Stored records:
******

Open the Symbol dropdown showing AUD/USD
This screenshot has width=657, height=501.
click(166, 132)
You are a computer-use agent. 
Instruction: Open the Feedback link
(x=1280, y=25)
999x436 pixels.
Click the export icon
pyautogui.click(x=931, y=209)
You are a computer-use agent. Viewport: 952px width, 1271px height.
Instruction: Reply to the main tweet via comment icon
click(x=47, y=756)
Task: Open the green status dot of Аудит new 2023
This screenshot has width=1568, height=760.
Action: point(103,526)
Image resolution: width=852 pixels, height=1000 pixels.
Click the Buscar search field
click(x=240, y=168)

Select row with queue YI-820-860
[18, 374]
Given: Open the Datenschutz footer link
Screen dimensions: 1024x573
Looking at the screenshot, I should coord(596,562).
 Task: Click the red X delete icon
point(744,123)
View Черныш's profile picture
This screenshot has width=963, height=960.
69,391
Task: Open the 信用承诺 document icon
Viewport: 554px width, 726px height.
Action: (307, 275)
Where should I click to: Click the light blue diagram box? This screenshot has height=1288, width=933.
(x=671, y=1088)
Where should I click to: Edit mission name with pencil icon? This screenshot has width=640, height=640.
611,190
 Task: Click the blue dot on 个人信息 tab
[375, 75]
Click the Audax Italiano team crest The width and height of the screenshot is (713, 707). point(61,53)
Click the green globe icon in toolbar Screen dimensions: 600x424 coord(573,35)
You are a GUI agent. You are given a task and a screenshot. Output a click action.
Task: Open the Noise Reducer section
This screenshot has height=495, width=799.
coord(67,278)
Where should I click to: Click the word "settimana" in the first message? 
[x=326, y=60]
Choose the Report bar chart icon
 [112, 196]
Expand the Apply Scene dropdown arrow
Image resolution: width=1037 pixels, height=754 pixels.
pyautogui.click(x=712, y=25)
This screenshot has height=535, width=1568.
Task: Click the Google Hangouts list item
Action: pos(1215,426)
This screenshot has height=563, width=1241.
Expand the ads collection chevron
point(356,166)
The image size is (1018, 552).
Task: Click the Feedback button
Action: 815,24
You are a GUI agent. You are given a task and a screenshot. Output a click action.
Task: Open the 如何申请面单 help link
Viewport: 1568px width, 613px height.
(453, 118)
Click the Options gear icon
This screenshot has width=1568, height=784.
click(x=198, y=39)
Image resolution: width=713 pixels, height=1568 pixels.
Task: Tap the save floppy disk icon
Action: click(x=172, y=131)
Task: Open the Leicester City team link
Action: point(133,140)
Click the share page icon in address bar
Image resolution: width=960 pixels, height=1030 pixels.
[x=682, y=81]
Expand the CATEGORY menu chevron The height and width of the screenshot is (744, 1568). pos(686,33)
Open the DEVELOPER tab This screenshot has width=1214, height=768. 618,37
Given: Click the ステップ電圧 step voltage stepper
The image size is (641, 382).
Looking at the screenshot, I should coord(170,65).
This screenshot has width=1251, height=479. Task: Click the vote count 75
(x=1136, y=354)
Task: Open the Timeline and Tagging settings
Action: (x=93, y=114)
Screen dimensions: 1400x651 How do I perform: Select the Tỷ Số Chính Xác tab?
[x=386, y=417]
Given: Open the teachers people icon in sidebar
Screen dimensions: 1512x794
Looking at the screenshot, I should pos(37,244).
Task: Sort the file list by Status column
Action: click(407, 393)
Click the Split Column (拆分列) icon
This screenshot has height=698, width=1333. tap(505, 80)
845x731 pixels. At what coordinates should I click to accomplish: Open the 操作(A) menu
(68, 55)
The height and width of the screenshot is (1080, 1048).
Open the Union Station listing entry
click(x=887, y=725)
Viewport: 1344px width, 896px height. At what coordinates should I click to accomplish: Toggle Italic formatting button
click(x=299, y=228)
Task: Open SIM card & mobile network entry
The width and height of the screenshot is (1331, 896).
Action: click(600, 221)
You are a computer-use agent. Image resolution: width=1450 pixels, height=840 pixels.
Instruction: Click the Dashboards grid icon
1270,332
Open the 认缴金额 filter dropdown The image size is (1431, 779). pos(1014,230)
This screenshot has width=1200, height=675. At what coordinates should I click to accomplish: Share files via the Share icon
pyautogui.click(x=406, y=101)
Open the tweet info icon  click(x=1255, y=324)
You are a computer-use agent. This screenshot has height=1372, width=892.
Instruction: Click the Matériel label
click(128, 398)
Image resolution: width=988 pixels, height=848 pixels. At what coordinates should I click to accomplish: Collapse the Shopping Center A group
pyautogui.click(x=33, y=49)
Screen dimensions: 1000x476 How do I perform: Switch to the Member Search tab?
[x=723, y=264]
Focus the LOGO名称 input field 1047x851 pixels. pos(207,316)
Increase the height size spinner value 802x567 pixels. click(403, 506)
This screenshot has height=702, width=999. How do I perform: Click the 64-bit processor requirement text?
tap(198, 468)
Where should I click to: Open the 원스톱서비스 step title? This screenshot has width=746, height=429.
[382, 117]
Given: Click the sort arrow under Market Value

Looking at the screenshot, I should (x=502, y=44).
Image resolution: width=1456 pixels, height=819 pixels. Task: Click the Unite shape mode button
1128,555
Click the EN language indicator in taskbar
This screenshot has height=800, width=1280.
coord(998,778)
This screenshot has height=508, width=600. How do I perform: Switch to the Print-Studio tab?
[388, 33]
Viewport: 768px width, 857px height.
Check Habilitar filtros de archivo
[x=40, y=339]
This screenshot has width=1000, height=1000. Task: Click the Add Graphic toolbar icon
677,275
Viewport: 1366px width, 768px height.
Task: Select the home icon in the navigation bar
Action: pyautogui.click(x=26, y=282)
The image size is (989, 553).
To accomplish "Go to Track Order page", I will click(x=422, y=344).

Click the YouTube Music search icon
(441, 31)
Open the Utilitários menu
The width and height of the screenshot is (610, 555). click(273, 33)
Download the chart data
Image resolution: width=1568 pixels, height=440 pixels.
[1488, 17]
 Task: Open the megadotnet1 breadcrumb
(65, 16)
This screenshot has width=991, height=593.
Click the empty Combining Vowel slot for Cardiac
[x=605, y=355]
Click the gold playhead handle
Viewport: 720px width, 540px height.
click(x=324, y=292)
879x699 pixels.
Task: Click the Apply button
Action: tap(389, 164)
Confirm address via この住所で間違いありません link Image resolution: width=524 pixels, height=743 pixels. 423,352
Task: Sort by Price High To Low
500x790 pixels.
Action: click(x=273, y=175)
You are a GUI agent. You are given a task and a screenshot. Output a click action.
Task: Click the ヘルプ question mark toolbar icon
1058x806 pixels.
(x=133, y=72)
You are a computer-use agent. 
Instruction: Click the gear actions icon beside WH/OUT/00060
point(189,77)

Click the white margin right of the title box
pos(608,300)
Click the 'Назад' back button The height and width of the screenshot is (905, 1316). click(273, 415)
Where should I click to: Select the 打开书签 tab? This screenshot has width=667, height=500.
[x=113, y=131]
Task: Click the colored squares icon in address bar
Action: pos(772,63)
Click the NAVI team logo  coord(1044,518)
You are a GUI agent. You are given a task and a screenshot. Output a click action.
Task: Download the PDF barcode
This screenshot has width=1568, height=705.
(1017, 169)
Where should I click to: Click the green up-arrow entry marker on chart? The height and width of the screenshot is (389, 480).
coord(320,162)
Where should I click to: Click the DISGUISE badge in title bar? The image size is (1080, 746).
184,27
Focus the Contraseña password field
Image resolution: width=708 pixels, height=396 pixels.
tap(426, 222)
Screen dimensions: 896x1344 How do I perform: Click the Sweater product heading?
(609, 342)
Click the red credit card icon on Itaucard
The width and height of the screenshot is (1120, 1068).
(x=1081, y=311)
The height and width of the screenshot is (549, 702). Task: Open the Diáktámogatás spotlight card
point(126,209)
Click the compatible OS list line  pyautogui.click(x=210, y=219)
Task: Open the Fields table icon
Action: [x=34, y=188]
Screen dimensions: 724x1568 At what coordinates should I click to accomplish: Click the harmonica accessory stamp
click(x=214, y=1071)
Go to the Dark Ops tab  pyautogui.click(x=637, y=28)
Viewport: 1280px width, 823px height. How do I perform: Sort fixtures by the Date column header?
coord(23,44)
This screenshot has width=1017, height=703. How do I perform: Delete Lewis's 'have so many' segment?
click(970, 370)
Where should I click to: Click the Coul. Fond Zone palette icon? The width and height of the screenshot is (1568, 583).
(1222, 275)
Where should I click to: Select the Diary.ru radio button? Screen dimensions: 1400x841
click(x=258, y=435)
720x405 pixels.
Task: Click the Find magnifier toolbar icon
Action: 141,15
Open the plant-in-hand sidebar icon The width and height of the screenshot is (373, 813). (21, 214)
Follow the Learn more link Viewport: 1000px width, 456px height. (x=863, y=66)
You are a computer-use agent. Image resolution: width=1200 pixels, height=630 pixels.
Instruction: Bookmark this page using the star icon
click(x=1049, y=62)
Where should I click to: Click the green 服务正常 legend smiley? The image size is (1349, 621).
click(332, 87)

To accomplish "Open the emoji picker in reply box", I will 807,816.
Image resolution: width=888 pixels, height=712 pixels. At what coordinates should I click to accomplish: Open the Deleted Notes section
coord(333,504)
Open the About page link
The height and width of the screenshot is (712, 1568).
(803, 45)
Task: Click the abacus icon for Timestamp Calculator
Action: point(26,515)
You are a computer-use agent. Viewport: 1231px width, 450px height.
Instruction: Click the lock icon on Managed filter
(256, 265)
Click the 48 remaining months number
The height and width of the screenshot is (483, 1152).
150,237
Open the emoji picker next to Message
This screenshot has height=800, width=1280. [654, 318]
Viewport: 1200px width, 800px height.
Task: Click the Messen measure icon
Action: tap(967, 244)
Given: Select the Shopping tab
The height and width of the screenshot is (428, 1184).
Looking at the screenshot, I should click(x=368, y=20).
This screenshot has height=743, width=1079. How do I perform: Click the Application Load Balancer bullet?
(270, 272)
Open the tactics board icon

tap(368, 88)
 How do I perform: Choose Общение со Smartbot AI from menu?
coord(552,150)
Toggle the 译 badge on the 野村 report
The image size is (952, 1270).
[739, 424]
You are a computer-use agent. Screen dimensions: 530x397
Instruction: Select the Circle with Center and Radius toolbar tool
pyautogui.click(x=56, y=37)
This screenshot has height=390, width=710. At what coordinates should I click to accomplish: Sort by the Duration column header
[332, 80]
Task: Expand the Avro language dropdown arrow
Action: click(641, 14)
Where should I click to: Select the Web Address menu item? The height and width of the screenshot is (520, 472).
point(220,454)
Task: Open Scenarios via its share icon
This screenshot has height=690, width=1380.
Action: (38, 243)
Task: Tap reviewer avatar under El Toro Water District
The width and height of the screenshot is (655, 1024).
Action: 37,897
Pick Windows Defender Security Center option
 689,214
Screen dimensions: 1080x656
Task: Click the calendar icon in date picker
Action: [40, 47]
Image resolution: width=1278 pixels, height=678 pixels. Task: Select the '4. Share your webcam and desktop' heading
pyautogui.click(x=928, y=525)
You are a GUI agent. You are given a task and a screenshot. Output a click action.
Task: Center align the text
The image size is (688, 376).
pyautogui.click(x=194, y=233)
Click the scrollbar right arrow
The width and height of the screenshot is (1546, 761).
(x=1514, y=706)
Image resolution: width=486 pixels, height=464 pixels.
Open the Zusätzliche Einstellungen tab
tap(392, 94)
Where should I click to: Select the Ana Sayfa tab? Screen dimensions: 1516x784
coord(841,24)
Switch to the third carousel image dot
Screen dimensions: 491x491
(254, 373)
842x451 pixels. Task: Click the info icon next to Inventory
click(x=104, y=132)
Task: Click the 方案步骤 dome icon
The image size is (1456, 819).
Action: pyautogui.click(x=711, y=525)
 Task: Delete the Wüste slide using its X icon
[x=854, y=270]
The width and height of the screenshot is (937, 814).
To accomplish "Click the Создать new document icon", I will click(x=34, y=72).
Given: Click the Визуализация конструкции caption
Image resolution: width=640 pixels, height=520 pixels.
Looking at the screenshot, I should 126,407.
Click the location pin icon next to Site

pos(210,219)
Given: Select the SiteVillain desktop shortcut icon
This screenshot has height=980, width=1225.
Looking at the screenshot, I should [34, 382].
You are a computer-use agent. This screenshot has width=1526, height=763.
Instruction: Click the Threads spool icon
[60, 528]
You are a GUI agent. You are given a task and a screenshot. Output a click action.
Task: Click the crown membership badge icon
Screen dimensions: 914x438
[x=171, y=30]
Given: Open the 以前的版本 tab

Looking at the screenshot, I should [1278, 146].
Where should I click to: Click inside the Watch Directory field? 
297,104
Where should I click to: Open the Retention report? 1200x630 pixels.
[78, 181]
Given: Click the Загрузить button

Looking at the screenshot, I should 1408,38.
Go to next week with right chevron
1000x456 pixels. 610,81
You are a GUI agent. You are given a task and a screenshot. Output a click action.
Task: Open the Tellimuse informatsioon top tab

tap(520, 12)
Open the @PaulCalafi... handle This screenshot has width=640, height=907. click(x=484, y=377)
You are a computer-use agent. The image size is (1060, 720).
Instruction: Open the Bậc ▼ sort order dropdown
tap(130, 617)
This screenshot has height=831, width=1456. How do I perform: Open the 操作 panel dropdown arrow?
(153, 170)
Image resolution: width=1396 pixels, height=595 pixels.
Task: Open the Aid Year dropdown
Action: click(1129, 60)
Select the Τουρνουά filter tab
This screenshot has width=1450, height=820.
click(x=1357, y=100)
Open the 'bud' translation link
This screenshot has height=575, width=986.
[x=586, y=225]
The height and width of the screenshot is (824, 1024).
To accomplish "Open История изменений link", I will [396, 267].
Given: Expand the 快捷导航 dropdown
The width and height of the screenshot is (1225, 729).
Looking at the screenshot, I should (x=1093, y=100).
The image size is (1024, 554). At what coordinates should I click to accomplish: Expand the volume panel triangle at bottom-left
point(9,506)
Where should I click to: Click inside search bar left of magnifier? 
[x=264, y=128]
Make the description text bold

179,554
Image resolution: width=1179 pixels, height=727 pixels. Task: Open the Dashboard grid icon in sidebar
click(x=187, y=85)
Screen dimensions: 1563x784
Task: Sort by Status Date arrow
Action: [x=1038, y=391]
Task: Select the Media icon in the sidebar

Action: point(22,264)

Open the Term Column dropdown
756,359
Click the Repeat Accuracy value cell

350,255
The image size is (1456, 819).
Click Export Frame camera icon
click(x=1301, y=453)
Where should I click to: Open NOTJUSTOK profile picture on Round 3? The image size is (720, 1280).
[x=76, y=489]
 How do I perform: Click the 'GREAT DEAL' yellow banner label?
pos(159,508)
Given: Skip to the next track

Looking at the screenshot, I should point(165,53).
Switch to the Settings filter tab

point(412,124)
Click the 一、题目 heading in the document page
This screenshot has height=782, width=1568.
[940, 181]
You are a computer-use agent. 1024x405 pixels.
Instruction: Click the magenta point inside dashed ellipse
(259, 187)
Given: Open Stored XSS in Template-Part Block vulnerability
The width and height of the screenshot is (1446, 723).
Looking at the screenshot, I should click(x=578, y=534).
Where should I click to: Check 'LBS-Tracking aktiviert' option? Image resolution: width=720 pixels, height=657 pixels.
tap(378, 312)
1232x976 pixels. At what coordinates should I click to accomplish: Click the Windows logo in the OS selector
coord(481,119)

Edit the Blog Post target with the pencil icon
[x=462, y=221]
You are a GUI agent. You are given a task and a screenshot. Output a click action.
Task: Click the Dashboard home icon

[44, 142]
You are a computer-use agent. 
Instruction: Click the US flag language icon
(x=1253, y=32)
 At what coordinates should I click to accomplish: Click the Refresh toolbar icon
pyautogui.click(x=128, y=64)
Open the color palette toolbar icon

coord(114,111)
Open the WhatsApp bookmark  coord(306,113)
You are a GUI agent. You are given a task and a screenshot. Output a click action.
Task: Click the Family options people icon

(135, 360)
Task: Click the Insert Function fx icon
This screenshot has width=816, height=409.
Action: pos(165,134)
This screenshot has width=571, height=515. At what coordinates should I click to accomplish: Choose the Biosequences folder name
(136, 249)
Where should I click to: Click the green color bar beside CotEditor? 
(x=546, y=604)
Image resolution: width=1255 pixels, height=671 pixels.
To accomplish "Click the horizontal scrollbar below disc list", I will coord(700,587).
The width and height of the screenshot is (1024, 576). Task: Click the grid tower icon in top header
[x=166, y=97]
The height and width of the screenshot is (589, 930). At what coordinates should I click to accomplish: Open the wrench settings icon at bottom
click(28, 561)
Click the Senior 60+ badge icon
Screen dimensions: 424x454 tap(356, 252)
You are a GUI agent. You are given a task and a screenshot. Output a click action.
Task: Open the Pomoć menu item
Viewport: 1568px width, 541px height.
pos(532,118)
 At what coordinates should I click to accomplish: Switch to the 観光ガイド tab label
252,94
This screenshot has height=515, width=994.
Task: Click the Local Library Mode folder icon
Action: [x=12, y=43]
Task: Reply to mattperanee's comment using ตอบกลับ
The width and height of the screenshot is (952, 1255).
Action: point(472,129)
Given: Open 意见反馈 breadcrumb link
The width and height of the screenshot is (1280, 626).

******

TASK PROMPT:
Return exactly, and only, the lines above starting at the line that contains "Expand the ads collection chevron" and ending at the line that contains "Task: Open the 如何申请面单 help link".

RESPONSE TO THE TASK:
Expand the ads collection chevron
point(356,166)
The image size is (1018, 552).
Task: Click the Feedback button
Action: 815,24
You are a GUI agent. You are given a task and a screenshot. Output a click action.
Task: Open the 如何申请面单 help link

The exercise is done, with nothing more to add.